Whirling round, she dashed out of the room in search of the King.
*** *** ***
Thomas Linacre had been a physician long enough to recognise belladonna poisoning when he saw it. True, he’d never actually treated a case of it, but Lady Anne’s pallor and twitching limbs were highly suspect.
“Roll her on to her back.” His voice was steady, determined. His apprentice rushed to do as he said. A single glance later, Thomas nodded. As he suspected. Lady Anne’s eyes were glazed and her pupils were dangerously dilated. It was belladonna poisoning all right, there was no doubt of that.
“Mustard.”
“Sir?” This time young Andrew’s voice was questioning. Thomas paused in his loosening of the girl’s stays just long enough to glance up at him.
“It’s belladonna poisoning, Andrew. We need to make her sick. Fetch me as much mustard as you can. Quickly.”
The lad nodded and was gone. A few seconds – long, interminable seconds that felt like minutes – later, he was back, a bottle of mustard in his hands.
“What are you doing? What are you doing? Mustard gives her a fever!” The Queen’s voice was frantic. Thomas pitied her, but this was no time to be gentle. Time was of the essence. Already unscrewing the cork, he glared up at her.
“You have the choice, Madam, of having a sister in the grip of a fever or no sister at all. Let me be, please.”
His voice was harsh; he knew he ought to apologise for speaking out of turn, but he didn’t. Instead, he focused on the limp body of the young lady in front of him.
Spooning the mustard between her lips, he forced her to swallow it, then immediately prepared a second dose. And a third.
For a few moments, there was no reaction and he began to fear he might already have been too late, but then she suddenly convulsed. He barely had time to roll her on to her side before she started vomiting, vomiting over and over again until her entire body was empty.
He had never been so relieved to see a patient slump into his arms and let him lay her limply back on the ground, all of a sudden at peace, even as her temperature started to rise, rise into the realms of a dangerously high fever.

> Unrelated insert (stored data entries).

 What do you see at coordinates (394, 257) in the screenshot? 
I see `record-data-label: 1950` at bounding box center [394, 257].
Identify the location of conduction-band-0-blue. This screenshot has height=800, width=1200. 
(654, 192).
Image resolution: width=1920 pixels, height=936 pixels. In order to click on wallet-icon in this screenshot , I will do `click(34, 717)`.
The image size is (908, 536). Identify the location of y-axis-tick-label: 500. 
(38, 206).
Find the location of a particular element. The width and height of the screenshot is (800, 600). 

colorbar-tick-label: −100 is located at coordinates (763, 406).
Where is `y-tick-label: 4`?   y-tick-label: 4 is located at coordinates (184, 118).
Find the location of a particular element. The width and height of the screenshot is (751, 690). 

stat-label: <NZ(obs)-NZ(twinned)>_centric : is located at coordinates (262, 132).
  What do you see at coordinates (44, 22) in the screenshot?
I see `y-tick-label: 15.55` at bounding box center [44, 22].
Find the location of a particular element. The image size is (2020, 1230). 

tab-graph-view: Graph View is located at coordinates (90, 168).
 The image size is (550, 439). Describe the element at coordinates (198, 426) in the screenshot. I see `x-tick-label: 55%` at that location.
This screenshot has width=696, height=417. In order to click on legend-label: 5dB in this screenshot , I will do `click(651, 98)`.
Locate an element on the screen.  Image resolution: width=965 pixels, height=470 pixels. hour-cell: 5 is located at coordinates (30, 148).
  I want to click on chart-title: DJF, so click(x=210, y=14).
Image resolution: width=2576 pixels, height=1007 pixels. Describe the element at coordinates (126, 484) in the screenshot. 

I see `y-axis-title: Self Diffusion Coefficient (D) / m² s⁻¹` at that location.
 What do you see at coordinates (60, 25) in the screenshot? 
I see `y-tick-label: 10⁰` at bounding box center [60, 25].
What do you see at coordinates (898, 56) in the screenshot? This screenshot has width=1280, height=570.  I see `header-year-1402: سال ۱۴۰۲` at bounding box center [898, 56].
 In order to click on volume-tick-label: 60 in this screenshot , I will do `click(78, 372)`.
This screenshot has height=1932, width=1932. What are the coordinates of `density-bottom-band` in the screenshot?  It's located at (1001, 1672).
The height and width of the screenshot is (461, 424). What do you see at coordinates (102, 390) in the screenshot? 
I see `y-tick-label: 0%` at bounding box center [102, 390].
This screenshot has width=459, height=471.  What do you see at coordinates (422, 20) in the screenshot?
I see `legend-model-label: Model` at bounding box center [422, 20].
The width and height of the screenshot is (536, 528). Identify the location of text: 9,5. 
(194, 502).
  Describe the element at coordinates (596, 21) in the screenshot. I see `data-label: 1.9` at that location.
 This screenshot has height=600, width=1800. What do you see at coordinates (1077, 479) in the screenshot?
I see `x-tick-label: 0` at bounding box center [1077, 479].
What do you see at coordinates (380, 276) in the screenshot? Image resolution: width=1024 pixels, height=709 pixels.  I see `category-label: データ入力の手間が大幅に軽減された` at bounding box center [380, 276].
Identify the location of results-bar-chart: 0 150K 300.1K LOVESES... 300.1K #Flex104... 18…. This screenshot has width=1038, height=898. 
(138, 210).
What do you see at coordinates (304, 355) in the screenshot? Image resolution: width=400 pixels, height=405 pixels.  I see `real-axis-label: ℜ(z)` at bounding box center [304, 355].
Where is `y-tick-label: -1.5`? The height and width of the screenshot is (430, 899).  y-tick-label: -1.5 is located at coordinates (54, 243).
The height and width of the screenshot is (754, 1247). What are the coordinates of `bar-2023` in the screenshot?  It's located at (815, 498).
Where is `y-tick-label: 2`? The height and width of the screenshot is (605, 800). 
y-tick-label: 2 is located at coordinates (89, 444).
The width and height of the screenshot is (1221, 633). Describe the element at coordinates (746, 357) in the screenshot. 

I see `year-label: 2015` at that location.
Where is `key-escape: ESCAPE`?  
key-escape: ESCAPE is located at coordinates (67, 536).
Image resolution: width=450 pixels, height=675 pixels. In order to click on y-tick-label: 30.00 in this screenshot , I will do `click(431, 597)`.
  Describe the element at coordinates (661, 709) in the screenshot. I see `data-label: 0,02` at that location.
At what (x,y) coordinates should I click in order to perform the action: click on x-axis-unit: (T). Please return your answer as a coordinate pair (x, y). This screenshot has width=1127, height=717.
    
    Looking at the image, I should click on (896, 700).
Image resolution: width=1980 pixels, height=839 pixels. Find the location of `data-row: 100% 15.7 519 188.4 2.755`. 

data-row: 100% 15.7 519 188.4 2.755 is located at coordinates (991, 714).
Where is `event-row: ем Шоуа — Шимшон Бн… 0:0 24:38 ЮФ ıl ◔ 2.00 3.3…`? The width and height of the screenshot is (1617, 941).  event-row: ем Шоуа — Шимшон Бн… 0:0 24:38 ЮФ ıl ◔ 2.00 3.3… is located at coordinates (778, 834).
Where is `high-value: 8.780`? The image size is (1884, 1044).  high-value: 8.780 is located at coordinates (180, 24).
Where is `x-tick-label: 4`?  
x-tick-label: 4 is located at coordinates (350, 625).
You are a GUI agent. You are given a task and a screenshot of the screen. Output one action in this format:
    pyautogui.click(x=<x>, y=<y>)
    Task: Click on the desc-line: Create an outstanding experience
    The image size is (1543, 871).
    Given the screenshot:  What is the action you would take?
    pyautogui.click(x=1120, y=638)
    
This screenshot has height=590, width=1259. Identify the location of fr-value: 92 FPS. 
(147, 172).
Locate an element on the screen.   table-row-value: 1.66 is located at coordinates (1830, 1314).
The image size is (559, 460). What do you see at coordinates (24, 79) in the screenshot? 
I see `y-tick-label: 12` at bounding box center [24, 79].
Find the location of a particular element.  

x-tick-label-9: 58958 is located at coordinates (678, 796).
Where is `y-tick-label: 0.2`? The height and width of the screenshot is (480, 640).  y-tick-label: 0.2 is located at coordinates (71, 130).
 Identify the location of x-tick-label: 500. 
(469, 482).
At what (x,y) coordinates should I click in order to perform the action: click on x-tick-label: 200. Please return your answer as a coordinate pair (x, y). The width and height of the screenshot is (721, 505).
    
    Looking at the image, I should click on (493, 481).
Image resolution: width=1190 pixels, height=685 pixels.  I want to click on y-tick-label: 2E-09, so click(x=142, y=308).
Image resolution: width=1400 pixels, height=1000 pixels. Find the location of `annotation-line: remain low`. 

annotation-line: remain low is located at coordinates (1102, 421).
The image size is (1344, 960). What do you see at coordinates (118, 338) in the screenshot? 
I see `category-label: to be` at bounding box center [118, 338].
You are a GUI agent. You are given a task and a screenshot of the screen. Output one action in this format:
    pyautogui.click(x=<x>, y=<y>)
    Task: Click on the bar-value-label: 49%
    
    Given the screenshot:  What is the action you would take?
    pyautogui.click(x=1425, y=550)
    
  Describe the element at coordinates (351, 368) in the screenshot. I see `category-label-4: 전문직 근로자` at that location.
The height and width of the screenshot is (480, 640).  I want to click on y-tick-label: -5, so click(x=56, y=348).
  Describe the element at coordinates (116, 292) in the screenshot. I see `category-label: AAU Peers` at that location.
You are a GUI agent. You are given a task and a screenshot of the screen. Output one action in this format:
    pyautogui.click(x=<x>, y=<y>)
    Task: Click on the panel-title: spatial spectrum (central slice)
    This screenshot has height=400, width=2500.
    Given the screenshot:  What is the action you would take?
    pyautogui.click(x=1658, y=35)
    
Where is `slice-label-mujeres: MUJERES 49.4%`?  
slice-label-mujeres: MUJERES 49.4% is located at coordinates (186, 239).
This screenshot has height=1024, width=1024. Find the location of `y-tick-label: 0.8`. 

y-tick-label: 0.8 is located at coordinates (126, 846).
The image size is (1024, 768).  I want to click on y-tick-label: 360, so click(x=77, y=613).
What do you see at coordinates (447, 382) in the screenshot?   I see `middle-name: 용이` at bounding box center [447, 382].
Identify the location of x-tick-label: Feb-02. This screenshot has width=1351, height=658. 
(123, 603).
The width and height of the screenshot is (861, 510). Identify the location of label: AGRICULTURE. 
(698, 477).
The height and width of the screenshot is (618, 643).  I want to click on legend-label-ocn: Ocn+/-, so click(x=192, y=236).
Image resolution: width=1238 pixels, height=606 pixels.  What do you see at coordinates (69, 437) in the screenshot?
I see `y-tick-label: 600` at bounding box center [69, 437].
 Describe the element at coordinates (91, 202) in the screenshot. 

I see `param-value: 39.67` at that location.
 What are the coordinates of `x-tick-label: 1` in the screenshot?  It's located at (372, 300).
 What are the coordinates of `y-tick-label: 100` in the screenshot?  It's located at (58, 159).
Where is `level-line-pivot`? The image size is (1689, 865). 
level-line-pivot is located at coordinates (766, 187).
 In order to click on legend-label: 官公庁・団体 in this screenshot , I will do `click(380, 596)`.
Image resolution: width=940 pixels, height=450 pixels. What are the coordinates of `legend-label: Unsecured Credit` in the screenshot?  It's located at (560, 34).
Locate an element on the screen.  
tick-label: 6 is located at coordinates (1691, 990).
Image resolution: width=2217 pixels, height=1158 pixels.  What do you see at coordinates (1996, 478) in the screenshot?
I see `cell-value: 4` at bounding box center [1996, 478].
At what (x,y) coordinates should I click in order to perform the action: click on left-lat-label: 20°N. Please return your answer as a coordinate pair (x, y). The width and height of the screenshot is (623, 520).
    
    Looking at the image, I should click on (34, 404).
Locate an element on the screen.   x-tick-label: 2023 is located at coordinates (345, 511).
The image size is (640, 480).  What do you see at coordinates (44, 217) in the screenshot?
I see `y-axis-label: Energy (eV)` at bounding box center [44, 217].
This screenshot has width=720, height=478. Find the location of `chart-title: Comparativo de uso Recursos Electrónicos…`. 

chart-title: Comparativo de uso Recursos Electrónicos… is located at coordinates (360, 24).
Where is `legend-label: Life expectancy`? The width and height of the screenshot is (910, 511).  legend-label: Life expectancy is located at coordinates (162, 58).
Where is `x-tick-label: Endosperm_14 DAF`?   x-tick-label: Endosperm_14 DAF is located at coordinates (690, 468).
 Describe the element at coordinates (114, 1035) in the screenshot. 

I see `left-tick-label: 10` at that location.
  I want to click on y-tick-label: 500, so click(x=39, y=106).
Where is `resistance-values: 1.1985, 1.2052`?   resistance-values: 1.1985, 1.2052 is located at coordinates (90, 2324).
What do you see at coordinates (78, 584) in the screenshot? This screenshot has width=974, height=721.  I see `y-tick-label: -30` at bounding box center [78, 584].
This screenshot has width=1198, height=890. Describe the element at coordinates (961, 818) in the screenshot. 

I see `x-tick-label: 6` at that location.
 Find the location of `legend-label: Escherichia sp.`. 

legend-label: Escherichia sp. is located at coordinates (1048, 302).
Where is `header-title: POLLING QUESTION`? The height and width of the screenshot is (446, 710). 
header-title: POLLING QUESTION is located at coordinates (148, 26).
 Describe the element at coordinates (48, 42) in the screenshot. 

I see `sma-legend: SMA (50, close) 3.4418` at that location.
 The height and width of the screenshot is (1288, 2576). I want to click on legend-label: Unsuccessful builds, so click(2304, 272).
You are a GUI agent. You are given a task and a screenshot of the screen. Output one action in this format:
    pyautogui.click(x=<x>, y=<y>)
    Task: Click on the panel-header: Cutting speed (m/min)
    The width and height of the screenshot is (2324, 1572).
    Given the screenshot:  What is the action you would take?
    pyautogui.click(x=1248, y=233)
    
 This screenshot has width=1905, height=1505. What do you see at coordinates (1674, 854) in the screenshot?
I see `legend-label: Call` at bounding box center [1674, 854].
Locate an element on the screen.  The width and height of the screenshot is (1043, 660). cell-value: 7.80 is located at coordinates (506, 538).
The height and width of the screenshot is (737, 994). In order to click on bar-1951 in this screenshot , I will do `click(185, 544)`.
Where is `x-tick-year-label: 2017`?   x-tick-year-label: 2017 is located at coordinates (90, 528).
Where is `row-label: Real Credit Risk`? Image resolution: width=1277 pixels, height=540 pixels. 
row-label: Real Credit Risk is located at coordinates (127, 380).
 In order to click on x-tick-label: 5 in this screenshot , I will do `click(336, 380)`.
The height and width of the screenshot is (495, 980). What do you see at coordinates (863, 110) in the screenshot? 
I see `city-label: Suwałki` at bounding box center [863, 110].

“Can we move her to a bed, Madam?” he asked, only now glancing up at the Queen, fresh worry sparking in his eyes as it sank in that she must have witnessed the entire ordeal. She was with child, almost ready to go into confinement. If the stress of this made her lose the babe... Well, he didn't want to think of what the King's reaction would be.
“Of course. Take her into the next room and lay her down there.”
He could tell she had had to fight to keep her voice steady, but her head had been clear enough to give the order and that was enough. For now. Thomas nodded and swept the young girl into his arms.